Download or read book The Spectre of War written by Jonathan Haslam and published by Princeton University Press. This book was released on 2022-09-27 with total page 504 pages. Available in PDF, EPUB and Kindle. Book excerpt: A bold new history showing that the fear of Communism was a major factor in the outbreak of World War II The Spectre of War looks at a subject we thought we knew—the roots of the Second World War—and upends our assumptions with a masterful new interpretation.

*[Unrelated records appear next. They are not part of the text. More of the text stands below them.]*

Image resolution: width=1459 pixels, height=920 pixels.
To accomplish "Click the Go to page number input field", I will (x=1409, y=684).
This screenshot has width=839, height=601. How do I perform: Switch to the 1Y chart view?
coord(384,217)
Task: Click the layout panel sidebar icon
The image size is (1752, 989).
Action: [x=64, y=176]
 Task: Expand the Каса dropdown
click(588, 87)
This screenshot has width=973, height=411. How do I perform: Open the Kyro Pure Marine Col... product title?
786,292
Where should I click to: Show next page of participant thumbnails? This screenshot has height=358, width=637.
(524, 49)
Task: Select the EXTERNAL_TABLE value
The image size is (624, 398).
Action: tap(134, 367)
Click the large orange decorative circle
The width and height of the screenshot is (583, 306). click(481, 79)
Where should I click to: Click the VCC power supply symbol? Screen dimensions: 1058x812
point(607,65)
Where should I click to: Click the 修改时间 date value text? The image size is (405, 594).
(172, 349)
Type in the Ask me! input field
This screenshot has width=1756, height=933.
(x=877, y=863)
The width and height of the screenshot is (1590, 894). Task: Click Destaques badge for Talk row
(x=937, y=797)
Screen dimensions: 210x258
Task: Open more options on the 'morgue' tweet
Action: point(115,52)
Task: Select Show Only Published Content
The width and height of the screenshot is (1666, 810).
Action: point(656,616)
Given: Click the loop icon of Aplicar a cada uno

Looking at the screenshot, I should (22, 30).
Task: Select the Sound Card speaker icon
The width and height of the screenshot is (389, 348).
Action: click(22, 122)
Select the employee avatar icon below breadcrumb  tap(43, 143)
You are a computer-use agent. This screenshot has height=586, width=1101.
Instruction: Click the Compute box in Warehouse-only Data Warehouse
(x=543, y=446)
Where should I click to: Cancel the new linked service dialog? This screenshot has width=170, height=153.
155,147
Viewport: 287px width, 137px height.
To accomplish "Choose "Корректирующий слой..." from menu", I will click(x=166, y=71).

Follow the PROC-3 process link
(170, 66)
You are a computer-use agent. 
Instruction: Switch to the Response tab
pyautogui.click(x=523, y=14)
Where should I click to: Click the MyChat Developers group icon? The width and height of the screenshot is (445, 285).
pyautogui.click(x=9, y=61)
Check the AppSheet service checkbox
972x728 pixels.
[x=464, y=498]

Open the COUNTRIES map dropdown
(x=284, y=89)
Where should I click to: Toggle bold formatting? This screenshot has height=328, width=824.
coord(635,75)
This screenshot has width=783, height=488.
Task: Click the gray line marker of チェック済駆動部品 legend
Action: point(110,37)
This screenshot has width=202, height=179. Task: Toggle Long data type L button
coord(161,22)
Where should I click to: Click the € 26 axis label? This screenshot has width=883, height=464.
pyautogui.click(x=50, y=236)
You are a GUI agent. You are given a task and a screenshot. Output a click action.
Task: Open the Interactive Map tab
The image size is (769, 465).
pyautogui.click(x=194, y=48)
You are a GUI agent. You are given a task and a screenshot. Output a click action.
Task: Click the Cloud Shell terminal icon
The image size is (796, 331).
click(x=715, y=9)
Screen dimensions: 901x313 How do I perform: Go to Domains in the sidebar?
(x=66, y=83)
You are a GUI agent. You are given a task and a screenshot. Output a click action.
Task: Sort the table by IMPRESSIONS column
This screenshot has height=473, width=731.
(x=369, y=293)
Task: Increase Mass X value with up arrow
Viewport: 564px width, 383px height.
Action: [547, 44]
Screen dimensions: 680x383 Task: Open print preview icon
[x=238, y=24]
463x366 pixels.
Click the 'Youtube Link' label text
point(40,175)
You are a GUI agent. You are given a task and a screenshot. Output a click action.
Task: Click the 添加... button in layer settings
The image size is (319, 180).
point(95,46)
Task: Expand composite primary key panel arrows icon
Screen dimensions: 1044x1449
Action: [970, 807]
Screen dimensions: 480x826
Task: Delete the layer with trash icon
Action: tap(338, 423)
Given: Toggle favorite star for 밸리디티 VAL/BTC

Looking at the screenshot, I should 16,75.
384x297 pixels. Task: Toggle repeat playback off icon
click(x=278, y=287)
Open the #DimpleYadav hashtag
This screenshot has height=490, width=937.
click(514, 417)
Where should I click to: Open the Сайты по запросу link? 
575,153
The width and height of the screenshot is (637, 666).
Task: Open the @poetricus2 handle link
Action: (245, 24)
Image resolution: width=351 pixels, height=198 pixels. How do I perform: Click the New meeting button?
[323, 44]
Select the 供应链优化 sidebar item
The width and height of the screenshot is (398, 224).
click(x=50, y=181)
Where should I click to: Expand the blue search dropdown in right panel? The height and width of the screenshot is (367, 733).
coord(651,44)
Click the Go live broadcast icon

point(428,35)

Looking beyond traditional explanations based on diplomatic failures or military might, Jonathan Haslam explores the neglected thread connecting them all: the fear of Communism prevalent across continents during the interwar period. Marshalling an array of archival sources, including records from the Communist International, Haslam transforms our understanding of the deep-seated origins of World War II, its conflicts, and its legacy. Haslam offers a panoramic view of Europe and northeast Asia during the 1920s and 1930s, connecting fascism’s emergence with the impact of the 1917 Bolshevik Revolution. World War I had economically destabilized many nations, and the threat of Communist revolt loomed large in the ensuing social unrest. As Moscow supported Communist efforts in France, Spain, China, and beyond, opponents such as the British feared for the stability of their global empire, and viewed fascism as the only force standing between them and the Communist overthrow of the existing order. The appeasement and political misreading of Nazi Germany and fascist Italy that followed held back the spectre of rebellion—only to usher in the later advent of war. Illuminating ideological differences in the decades before World War II, and the continuous role of pre- and postwar Communism, The Spectre of War provides unprecedented context for one of the most momentous calamities of the twentieth century.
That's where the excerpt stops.